Get Paid: A Freelance Writer's Guide to Invoicing
Freelance writing is a great line of work because it allows you freedom. The scary part comes when you start to look at your finances. When you take into account taxes, electric bills, internet fees and all the other things you need to run your work, the need for funds can mount up pretty quickly. This is why it’s crucial you make sure your invoices always get paid on time by your clients.
It might take a while for you to get used to the thought of handling your own invoices and chasing up payments if they don’t come on time. It’s not as hard as it sounds, though. Here’s my quick guide to help you out.
What needs to be on an invoice?
If you have never made your own invoice before, you’re forgiven for thinking that you simply write down the price for the work and the clients details. It's not that easy!

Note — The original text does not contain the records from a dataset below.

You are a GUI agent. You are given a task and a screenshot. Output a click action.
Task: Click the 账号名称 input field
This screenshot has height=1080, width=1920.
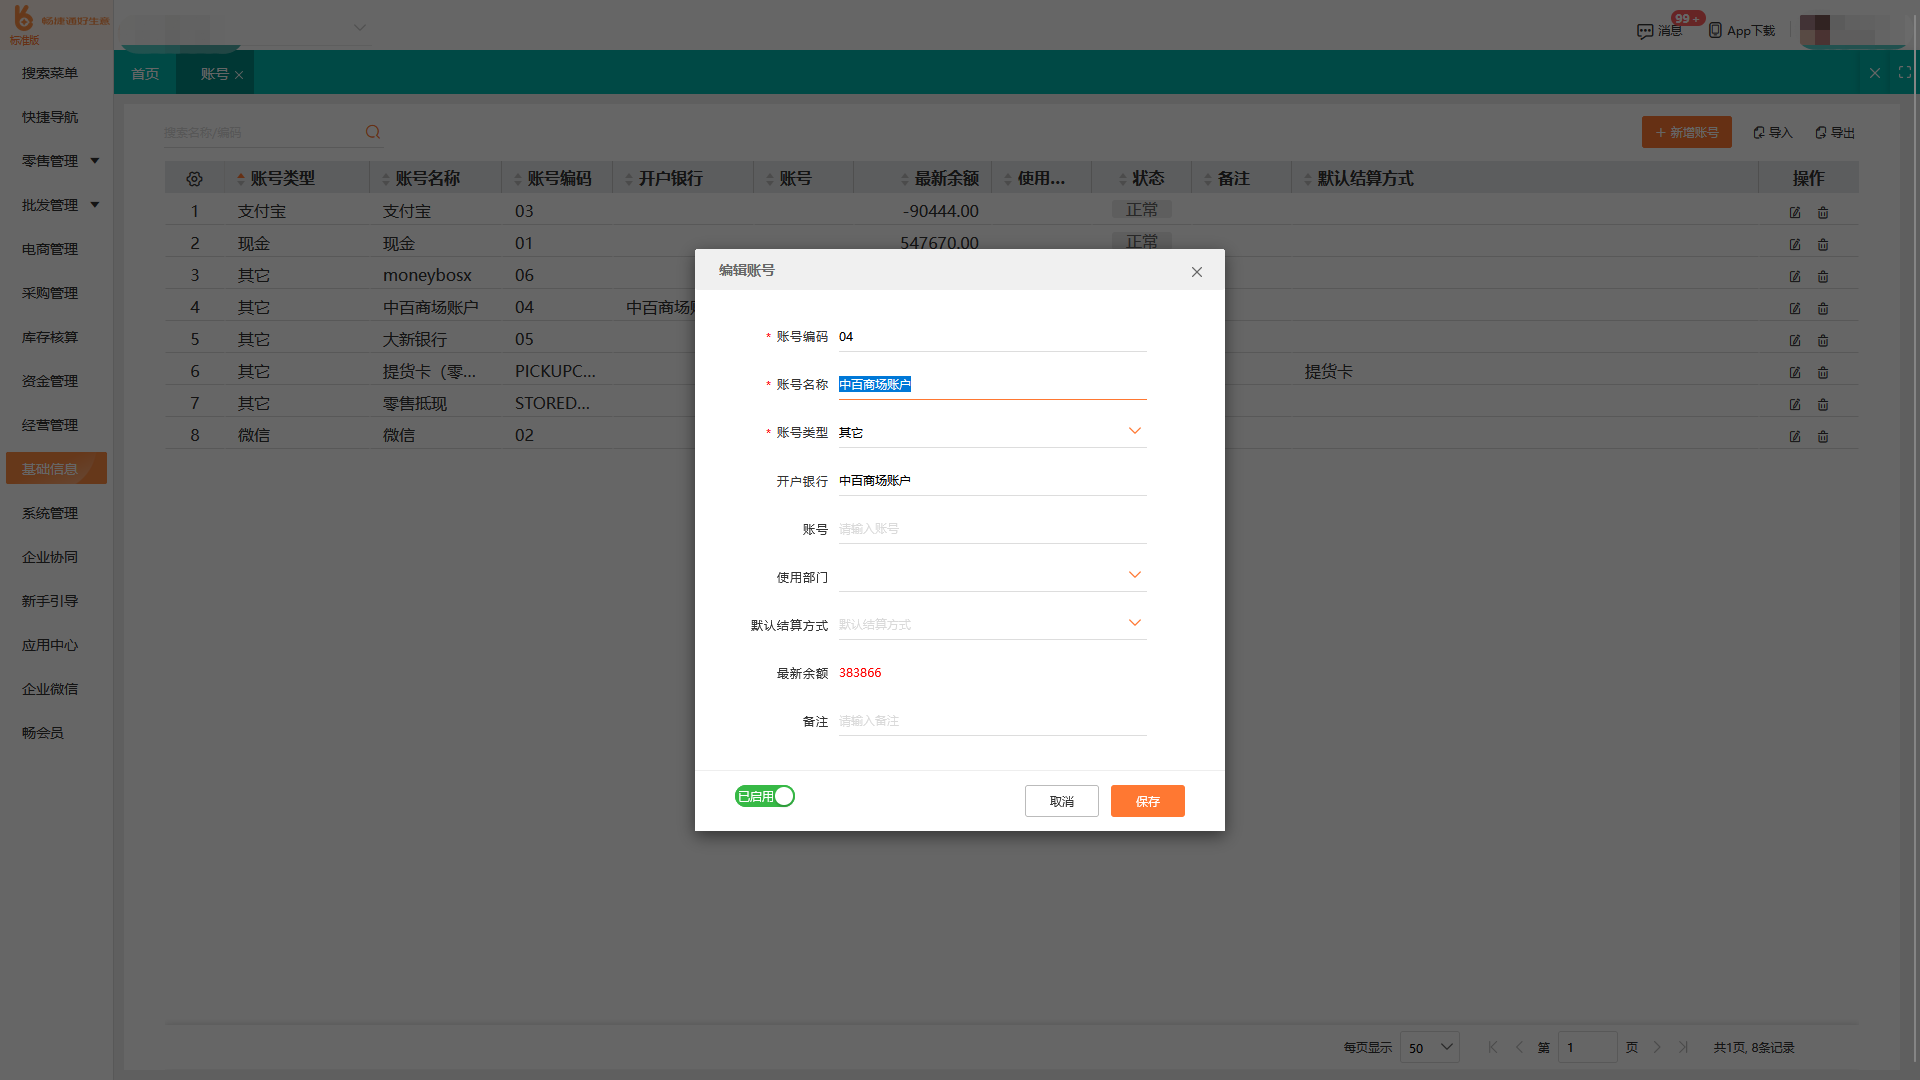pyautogui.click(x=990, y=384)
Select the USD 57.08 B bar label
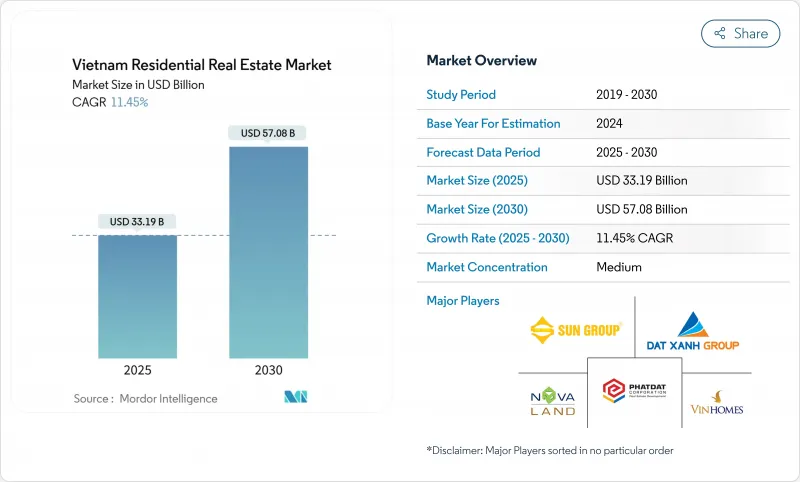Screen dimensions: 800x482 click(x=268, y=133)
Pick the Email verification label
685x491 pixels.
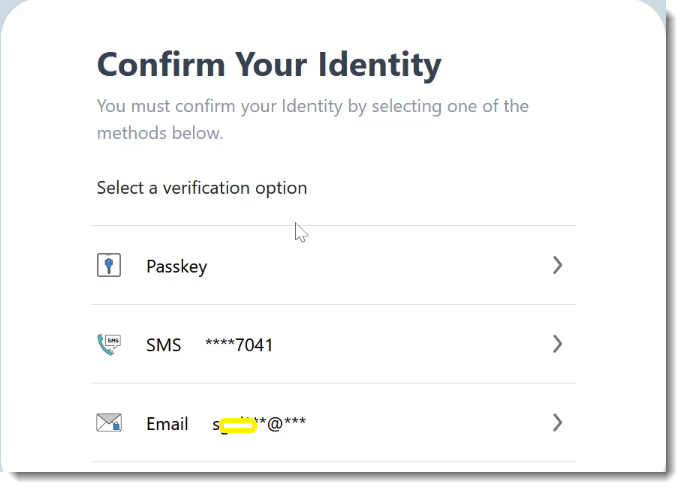coord(167,424)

Here are all the elements that need to be added on to the invoice to make sure you get paid:
The clients order number if they have purchased a physical product
The name of the project or product which was purchased by the client
Details about the work completed, including hours worked, if needed
The total sum which needs to be paid to you by the client
Your payment terms- add a payment deadline
You bank details or Paypal info so that they can transfer you the money over
Your client's name and address
Your name and address
Invoice number and date
Registered business number and address
How to create an invoice
Now that you know what should be on an invoice, how do you wrap it up into a professional looking package that screams ‘pay me’? I like to use PayPal’s invoice system when my clients agree to pay me through PayPal, but for checks or direct deposits, I use an invoice template I created in Word. You can use my template for free. Here’s the download. (If you’d like more templates like this to make your job as a freelancer easier, be sure to check out my No-Fluff Freelance Writing Starter Pack.)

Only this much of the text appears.